I saw long days of driving, the open road stretching out in front of us, like some final frontier. We’d play trivia games, and Truth, and Spot the Out-of-State License Plates.
And then there was the opportunity to demonstrate to my dad the effect seven months of hormone therapy had had so far.
A wave crashed over the head of a guy with a silvery blue boogie board, and I flashed on another image of me showing up to my dad’s wedding, only this time in a dress the color of that board. I pictured the shock of recognition on Dad’s face … I’d show him a phase.
But then I faltered. Would the other guests know anything about me? What would I say to Jan? Would I pass as a girl? And if not, would it be unsafe to drive across the country?
The boogie boarder popped up behind the wave, and I looked over at Chunk. He was staring intently out at the horizon. I thought about milk shakes in diners and nights in kitschy motels. Hanging out and watching bad TV, just the two of us.

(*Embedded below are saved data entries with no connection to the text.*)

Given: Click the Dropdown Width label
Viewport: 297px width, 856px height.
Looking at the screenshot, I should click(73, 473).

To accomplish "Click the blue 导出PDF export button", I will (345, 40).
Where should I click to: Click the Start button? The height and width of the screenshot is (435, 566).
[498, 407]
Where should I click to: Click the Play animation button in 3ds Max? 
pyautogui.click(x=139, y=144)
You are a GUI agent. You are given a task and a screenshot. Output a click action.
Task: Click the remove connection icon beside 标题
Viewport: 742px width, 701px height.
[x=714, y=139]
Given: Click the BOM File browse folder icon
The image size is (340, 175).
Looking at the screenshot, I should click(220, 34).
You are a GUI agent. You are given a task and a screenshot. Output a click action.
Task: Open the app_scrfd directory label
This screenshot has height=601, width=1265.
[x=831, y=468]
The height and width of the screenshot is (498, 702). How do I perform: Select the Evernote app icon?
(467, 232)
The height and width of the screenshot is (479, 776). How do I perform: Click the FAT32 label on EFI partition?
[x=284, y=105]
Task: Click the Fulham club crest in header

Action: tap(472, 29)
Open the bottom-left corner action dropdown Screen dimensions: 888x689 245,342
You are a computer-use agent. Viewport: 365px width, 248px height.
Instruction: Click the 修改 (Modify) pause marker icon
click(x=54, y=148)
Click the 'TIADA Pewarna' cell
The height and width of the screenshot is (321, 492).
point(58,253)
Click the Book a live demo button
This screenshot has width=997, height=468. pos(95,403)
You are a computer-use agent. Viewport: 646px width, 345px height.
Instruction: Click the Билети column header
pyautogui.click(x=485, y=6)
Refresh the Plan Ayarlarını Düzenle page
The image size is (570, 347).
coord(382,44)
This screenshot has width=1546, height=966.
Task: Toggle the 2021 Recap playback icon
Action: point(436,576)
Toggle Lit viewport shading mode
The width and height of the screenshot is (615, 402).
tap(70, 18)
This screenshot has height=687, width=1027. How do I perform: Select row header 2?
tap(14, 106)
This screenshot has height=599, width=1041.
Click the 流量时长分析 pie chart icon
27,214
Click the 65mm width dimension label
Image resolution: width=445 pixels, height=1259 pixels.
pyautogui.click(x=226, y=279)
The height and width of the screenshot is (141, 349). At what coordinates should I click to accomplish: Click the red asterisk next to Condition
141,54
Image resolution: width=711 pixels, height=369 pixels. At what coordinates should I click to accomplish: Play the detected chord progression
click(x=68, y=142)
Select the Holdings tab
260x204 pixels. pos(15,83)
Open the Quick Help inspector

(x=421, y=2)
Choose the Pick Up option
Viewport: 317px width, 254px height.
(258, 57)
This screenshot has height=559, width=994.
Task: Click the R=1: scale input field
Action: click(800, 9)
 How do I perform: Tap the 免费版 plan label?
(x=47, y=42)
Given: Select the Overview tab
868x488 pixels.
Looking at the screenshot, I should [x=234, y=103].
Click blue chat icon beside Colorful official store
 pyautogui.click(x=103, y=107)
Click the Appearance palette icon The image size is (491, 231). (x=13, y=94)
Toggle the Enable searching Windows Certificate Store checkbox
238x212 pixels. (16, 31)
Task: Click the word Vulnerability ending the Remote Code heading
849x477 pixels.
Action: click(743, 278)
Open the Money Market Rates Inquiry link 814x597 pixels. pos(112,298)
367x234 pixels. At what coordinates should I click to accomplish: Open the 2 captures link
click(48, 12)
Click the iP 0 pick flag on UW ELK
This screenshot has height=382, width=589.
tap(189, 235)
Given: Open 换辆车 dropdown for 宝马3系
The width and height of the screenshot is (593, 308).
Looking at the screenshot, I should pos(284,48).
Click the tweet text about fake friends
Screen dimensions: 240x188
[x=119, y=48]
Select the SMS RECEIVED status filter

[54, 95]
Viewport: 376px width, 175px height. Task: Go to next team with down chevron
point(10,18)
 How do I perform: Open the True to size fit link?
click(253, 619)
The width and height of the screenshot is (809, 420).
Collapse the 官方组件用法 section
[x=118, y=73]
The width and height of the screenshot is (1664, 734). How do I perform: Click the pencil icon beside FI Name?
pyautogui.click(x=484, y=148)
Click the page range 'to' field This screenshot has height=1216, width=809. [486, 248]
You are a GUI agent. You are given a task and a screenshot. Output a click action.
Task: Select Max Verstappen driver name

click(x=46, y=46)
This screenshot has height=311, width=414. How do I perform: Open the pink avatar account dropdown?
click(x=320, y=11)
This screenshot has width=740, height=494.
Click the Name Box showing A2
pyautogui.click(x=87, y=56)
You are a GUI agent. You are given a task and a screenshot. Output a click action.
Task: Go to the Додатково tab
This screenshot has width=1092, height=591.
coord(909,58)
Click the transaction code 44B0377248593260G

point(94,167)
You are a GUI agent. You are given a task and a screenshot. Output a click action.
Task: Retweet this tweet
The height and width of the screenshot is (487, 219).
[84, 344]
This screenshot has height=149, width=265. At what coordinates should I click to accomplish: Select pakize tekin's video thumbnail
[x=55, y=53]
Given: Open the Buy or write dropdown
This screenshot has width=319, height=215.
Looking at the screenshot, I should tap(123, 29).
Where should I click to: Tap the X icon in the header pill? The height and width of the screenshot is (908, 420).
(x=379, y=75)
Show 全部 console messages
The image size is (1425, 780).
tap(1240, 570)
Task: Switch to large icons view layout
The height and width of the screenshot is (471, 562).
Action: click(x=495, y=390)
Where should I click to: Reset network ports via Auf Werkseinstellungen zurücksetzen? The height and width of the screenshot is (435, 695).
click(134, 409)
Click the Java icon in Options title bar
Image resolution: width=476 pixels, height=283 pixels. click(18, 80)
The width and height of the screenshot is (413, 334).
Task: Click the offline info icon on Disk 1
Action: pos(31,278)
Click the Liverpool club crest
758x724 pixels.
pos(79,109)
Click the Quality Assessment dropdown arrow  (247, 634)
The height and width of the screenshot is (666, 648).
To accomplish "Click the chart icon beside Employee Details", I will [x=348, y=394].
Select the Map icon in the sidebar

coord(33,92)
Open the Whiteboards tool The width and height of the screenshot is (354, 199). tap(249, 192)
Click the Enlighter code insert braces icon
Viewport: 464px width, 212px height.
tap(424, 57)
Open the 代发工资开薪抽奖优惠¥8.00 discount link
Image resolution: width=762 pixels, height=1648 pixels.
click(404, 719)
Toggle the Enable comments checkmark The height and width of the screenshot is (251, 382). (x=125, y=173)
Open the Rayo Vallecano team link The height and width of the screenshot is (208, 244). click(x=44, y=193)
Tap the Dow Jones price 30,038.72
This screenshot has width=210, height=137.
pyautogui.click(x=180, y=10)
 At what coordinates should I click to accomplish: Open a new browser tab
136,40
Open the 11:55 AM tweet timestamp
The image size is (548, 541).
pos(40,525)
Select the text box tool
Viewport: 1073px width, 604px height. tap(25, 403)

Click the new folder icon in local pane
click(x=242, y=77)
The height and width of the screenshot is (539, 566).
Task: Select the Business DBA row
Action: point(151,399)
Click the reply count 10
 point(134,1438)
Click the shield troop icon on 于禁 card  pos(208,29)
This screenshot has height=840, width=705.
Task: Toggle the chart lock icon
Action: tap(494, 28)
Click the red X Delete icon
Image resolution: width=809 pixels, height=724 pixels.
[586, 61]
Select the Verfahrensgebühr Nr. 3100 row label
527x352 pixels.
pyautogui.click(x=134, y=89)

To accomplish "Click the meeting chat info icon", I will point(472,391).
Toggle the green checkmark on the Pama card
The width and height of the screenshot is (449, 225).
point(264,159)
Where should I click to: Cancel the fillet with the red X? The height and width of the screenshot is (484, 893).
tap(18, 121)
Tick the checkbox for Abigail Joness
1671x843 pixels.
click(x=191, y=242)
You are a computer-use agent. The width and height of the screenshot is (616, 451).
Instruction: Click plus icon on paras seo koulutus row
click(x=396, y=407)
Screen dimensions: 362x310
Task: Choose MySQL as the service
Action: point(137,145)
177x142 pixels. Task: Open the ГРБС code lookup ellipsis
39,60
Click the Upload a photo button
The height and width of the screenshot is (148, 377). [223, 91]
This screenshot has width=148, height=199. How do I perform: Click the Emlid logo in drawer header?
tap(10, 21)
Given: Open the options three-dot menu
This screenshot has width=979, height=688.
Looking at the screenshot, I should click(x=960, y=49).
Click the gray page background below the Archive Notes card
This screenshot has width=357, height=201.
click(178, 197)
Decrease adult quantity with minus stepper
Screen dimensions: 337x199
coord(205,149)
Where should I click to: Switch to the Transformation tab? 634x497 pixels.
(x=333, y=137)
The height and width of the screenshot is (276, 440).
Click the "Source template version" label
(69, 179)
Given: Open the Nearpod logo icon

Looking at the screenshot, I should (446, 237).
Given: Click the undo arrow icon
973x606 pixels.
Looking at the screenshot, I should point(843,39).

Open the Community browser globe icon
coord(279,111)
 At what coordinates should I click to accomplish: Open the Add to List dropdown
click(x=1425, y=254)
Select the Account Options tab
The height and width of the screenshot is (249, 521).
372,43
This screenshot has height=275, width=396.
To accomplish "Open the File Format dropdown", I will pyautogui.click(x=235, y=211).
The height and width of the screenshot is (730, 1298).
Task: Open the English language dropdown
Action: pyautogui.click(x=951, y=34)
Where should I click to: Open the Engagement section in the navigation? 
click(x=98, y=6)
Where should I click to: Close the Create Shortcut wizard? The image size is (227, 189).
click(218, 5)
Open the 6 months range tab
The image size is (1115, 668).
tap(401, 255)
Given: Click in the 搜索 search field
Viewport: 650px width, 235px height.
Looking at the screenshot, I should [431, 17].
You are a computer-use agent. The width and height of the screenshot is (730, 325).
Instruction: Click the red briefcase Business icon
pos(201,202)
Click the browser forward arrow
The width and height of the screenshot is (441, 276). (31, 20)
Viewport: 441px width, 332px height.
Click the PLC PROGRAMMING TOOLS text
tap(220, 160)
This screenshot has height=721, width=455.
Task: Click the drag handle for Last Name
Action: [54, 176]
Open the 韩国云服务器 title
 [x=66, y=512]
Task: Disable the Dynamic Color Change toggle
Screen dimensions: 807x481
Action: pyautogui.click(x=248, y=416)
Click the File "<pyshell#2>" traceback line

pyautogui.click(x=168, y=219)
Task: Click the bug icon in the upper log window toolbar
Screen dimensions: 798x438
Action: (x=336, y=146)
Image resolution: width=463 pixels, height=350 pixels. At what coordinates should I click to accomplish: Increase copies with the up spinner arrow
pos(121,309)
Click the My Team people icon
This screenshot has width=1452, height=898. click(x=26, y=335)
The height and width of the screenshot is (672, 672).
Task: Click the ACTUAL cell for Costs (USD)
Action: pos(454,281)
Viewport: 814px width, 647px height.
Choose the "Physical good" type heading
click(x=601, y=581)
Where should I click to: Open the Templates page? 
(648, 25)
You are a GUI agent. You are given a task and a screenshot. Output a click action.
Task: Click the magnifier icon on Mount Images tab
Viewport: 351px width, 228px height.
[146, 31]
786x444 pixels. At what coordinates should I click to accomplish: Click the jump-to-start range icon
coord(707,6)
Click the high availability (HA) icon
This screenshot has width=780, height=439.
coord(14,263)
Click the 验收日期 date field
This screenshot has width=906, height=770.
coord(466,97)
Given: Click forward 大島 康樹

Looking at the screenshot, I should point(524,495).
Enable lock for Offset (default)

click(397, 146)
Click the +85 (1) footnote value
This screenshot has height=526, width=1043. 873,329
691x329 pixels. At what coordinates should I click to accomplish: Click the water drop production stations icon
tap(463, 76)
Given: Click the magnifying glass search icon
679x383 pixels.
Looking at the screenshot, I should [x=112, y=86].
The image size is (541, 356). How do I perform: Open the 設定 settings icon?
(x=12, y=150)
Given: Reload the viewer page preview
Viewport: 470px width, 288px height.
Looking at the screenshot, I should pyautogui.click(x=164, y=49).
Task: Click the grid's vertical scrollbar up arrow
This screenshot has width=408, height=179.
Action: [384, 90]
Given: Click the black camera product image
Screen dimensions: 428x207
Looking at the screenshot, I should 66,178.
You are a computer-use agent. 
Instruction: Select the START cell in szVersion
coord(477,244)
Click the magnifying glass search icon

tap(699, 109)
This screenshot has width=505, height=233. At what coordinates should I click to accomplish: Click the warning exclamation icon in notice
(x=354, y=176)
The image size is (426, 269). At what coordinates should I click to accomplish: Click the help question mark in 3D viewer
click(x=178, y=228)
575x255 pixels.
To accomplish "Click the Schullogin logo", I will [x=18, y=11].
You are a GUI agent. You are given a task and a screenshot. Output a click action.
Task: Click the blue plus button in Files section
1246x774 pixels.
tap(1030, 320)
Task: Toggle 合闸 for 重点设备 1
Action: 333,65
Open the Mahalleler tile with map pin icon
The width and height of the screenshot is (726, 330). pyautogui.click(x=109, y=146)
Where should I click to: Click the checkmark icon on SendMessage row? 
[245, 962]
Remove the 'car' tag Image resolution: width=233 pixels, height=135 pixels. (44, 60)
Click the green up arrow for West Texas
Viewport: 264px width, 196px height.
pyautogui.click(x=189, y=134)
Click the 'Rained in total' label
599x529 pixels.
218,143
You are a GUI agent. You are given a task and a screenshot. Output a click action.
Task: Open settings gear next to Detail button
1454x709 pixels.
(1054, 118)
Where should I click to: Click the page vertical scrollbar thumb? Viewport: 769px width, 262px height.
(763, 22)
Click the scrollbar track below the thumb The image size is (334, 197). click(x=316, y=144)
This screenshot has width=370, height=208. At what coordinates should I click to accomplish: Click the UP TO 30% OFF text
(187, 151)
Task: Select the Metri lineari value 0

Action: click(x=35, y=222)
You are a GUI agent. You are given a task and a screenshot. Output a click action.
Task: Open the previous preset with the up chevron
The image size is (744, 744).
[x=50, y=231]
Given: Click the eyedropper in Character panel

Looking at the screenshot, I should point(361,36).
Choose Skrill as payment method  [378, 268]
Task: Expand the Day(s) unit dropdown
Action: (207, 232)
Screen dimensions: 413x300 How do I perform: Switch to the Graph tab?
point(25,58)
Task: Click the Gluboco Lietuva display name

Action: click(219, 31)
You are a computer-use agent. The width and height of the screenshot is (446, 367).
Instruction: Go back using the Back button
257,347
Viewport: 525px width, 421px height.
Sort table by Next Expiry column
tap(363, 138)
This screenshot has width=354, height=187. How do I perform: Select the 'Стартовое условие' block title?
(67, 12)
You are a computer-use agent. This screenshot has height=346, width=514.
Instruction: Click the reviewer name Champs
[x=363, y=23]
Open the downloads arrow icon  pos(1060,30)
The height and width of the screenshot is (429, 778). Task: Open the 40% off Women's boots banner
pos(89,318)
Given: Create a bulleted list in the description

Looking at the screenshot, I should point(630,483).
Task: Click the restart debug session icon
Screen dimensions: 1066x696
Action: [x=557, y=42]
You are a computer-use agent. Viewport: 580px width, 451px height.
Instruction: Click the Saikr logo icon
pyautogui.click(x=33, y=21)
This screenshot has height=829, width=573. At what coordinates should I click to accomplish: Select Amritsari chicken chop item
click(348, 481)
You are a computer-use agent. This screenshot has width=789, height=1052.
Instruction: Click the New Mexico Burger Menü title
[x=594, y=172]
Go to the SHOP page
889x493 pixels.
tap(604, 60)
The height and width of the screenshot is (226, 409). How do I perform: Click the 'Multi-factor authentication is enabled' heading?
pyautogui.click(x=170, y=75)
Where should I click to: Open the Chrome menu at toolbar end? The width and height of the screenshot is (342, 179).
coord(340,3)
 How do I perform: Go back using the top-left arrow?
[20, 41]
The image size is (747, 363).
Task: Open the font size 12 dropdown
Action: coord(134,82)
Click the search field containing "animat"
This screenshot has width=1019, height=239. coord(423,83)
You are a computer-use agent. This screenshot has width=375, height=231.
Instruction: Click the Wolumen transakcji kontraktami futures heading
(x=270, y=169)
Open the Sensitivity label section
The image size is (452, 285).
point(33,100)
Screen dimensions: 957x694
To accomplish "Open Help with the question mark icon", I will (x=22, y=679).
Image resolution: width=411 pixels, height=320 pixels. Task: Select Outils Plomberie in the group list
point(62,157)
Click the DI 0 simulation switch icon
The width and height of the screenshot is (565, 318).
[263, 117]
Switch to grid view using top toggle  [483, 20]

“We’d take Betty the Car?” I asked.
“Unless you have a car of your own you’ve been keeping a secret all this time.” His lips curved in a half smile, and his cheek dimple deepened.
I tried to sound cool. “It would be kind of a last hurrah before I go to New York and you go off to Stanford…”
“Right?” Chunk pulled out his phone and checked the calendar. “And we have exactly five and a half weeks to teach you to drive stick.”
“Who am I to deny my friend the opportunity to see these great United States?” I asked the ocean.
As if that was the only reason I was agreeing to go.